天パが逆立ったまま固まっているらしい。急いで直したが、今朝の天パとの格闘を無駄にしてしまった。
「何か悩み事ですか」
「ええ、実は……」
美生を知っている井上しか相談ができない。
「え、美生さんが学校に。私も会いたいです」
「本人はそう言っていますが駄目でしょう。教頭にどう説明していいか分かりません」
「でしたら、私に任せてください」
井上は教頭に近づいていった。心なしか足取りは軽やかだ。
【少女A、登校なう】
【おかえりー】
【警察までたぶらかしたの?】
【誰か詳細はよ】
【なんだー、人を殺しても捕まらないじゃん】
【むしろ今しかなくない、殺すなら】
【確かに、
「月子ー、何してんの」
スマホから顔を上げると、同級生がいた。同じクラスだが、名前を呼び合うだけで用がなければ会話をしない。
「別に。あんたこそ何してんの」
月子はスマホをベッドに投げると、そのまま続くようにダイブした。
同級生は椅子に座ったまま、ゴロゴロとキャスターを滑らした。
「サボり。今って宮田先生いないの?」
「怪我人が出て出動中」
ふーん、と同級生は興味無さそうに返事をした。
月子はそんな彼女を見ながら考えを巡らす。
彼女はサボるような子ではない。授業を休んだことはなく、むしろサボり気味の月子を叱咤する立場だ。

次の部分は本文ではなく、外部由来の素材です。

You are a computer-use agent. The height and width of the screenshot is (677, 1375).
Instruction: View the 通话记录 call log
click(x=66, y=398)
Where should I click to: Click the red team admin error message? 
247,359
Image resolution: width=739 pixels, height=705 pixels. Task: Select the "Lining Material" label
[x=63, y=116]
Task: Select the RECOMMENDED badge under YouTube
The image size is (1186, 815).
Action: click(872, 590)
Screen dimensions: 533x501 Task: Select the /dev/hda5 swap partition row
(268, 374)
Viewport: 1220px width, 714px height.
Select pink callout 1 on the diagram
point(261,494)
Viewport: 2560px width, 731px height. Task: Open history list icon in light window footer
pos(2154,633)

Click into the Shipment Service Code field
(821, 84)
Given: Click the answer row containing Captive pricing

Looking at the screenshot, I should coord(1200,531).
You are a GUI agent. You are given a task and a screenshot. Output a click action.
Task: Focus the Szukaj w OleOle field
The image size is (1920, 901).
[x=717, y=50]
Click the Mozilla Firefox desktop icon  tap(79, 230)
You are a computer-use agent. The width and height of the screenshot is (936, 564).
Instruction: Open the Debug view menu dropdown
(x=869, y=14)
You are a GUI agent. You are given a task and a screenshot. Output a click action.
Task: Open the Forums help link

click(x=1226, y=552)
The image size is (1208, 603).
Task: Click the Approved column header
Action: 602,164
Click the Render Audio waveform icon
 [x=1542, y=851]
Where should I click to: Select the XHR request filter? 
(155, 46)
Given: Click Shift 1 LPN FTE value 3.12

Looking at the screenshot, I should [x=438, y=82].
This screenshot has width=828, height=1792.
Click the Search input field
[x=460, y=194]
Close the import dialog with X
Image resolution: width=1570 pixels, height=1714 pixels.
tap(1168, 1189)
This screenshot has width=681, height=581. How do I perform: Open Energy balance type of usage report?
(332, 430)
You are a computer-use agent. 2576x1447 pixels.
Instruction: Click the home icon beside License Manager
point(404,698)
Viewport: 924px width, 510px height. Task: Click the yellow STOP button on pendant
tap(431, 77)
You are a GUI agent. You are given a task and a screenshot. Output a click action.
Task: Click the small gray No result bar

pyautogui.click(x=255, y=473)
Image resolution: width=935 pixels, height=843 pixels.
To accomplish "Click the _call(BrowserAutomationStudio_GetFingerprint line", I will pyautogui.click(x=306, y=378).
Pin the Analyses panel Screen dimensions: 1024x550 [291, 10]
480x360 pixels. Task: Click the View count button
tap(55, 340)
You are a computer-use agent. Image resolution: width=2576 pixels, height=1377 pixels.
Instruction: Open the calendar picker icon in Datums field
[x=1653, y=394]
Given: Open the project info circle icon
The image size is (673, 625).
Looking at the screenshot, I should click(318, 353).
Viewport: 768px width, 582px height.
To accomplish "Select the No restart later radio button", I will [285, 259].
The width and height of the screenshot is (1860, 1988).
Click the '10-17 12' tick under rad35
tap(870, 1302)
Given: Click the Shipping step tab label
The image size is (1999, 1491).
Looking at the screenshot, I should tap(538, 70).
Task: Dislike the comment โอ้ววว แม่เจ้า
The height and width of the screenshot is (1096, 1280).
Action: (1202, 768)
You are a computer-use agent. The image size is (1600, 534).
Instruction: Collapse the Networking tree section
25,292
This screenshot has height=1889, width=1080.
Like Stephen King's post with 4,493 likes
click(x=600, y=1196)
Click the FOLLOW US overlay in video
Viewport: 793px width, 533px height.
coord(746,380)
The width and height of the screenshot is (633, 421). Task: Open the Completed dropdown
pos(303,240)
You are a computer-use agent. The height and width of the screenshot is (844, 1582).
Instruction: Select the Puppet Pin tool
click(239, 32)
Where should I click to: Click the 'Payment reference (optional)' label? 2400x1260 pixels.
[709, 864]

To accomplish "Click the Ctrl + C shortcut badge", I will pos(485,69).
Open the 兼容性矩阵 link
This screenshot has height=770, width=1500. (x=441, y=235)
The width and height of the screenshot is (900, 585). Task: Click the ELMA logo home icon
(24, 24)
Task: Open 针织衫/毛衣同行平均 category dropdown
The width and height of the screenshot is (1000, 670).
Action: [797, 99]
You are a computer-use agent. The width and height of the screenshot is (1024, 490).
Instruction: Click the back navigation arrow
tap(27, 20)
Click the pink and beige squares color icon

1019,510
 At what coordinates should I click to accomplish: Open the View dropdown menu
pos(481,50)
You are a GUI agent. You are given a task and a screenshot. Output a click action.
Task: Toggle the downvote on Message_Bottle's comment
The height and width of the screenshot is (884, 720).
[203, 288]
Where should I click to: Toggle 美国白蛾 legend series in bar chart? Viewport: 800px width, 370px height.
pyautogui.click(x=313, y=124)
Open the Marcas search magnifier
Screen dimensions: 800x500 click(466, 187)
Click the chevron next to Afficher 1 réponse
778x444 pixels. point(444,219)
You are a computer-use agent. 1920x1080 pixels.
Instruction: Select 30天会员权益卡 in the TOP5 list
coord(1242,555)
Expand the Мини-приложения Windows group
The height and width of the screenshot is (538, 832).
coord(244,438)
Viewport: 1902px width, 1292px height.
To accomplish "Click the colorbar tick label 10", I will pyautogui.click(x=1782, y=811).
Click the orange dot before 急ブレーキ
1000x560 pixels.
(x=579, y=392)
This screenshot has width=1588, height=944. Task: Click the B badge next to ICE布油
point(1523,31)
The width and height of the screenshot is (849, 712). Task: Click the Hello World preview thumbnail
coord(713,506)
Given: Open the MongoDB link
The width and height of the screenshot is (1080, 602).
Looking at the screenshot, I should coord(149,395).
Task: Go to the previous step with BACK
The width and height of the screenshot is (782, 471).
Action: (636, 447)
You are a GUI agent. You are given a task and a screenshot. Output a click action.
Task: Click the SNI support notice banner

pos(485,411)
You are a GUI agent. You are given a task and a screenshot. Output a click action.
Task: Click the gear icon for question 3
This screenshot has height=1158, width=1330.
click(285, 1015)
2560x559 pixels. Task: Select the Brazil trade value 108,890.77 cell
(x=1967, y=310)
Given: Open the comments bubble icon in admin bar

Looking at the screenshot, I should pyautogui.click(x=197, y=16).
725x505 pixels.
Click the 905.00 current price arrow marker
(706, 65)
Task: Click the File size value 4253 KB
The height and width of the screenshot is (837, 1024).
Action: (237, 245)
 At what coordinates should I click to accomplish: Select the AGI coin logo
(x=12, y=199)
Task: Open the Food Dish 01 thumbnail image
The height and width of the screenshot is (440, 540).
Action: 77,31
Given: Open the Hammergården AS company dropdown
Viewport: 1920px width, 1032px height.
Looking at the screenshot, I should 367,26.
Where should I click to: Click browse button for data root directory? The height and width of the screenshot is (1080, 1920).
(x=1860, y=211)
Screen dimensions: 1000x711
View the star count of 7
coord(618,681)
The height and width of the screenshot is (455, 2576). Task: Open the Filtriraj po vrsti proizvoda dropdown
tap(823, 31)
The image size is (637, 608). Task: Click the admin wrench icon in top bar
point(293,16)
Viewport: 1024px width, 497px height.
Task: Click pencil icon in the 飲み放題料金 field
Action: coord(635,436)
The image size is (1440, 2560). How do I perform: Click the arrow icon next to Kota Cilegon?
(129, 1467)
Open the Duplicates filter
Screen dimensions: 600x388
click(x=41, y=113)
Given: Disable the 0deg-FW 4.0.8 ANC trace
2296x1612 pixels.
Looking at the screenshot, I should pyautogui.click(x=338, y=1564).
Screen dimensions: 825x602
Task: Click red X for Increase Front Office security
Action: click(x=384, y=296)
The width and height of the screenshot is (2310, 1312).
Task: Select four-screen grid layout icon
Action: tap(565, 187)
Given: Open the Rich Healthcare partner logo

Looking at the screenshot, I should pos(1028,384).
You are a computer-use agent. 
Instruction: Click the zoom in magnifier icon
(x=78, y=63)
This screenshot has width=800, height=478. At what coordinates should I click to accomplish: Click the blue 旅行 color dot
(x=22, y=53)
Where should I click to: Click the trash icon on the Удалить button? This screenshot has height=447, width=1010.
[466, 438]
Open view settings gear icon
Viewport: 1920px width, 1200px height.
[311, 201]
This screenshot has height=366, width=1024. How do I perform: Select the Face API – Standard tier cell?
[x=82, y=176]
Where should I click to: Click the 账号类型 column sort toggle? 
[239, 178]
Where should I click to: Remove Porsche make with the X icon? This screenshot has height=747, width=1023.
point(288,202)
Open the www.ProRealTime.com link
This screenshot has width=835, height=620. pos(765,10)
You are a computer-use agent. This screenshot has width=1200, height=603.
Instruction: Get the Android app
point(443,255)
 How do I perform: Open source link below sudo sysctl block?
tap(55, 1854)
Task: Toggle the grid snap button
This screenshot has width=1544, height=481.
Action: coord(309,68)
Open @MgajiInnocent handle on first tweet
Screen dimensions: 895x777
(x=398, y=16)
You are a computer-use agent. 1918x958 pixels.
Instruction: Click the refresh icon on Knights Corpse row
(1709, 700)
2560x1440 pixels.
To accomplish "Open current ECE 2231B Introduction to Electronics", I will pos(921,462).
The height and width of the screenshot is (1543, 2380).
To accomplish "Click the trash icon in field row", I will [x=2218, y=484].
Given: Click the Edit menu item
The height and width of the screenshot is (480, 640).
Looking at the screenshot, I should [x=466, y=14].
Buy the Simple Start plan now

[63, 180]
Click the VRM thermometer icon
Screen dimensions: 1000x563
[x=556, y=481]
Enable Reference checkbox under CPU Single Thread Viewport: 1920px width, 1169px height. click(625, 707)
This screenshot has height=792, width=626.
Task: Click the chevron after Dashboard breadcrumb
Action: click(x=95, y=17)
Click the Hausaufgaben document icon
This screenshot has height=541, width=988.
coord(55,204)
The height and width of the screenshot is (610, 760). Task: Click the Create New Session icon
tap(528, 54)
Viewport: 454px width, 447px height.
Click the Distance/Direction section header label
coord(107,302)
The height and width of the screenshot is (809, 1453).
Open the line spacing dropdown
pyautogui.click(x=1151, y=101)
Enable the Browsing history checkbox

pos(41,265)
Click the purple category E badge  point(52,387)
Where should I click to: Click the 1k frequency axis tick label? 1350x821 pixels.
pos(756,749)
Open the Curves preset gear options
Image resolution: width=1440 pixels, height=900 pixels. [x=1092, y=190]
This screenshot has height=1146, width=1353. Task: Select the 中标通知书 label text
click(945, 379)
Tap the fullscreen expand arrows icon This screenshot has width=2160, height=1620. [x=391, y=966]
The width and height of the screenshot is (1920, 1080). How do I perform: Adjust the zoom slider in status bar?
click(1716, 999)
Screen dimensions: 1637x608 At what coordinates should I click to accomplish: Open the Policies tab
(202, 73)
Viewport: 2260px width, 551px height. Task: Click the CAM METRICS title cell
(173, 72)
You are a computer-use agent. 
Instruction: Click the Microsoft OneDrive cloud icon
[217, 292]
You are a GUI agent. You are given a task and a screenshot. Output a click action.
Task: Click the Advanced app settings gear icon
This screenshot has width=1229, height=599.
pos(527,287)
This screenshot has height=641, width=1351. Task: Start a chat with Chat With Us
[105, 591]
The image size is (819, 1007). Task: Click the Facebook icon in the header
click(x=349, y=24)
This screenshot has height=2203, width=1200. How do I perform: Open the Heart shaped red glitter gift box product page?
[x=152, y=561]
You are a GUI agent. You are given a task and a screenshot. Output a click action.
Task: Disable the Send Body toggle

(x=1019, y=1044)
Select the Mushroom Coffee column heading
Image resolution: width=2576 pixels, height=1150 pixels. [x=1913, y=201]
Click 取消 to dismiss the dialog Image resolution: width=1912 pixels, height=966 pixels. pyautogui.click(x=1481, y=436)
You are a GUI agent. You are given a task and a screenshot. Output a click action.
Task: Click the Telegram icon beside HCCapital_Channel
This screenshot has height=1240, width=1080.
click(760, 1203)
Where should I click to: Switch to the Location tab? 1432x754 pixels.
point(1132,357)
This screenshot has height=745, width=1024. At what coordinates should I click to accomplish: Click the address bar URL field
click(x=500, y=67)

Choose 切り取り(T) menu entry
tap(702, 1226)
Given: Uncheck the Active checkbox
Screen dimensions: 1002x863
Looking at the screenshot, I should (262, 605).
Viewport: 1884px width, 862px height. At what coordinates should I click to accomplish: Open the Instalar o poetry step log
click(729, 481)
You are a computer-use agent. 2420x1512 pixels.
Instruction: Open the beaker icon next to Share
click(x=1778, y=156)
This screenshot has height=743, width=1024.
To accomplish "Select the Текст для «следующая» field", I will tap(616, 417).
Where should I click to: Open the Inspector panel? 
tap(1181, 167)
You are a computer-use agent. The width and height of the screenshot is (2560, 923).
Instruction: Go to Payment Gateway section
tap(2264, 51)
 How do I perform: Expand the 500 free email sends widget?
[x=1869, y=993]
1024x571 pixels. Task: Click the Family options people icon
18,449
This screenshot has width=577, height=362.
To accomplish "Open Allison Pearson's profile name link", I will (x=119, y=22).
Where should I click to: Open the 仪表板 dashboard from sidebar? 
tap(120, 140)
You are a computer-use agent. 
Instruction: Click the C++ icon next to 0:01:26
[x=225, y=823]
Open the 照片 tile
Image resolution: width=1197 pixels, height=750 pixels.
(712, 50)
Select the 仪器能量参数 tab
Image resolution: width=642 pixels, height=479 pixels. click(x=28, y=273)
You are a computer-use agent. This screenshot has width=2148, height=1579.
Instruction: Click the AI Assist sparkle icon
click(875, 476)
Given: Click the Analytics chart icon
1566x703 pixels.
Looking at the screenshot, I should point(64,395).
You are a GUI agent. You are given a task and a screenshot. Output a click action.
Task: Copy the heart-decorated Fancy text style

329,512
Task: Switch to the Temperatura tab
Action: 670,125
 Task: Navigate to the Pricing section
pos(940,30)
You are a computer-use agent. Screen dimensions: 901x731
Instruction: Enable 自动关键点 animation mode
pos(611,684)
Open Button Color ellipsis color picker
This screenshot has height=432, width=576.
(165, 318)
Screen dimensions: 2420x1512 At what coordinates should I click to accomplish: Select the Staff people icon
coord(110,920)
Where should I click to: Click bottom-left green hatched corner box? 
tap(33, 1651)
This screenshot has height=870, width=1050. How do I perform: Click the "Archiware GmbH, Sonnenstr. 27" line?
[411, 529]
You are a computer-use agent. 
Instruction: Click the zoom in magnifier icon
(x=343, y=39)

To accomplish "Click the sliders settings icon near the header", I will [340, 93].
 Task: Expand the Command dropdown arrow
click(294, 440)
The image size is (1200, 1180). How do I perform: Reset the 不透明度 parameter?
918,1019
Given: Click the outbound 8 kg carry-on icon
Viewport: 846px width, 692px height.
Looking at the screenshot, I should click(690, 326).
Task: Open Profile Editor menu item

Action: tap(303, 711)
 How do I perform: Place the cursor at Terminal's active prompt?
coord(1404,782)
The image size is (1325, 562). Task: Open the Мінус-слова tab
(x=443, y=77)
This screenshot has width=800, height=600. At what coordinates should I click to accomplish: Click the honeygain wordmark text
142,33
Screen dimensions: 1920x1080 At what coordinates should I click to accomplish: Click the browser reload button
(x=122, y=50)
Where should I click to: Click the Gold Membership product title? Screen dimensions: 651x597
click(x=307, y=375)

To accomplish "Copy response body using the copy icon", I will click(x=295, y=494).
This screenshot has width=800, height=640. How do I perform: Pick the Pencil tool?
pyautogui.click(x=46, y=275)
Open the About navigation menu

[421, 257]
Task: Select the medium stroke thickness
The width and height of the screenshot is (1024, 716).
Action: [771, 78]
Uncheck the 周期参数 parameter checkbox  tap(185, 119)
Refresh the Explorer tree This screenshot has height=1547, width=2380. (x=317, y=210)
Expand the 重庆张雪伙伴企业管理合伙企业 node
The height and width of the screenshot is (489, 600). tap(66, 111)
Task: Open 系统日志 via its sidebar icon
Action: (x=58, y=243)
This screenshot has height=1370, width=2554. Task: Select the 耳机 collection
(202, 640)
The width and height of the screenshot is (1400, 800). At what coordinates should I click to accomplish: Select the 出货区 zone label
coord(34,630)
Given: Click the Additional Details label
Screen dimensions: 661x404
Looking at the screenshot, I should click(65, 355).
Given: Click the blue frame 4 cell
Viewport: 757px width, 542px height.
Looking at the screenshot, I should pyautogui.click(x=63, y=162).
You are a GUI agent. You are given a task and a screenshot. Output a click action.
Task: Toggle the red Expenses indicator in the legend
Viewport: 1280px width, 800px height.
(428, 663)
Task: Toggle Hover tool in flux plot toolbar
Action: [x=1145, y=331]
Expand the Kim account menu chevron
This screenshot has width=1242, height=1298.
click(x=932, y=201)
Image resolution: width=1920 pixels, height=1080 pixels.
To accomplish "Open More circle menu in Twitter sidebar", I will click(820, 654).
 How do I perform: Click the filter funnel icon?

「ねえ月子。松本あかりって知ってる?黒田を殺したんじゃないかって噂になっている1年生だけどね」
「知らない、興味ない」
月子は座り直すと、窓側に置いていたノートパソコンを引き寄せる。宮田のものなので慎重に扱う。膝の上に置き、画面を開いた。
「本当だと思う?だとしたら何でマスコミは取り上げないのかな。警察も何してんだか。殺人犯が同じ学校にいるって怖くない?」
「それは……」
月子はキーボードを打っていた手を止めた。
「怖いというより、」
金髪が風に靡く。窓が開けっ放しだった。風はもう冷たく、強い日差しとアンバランスだ。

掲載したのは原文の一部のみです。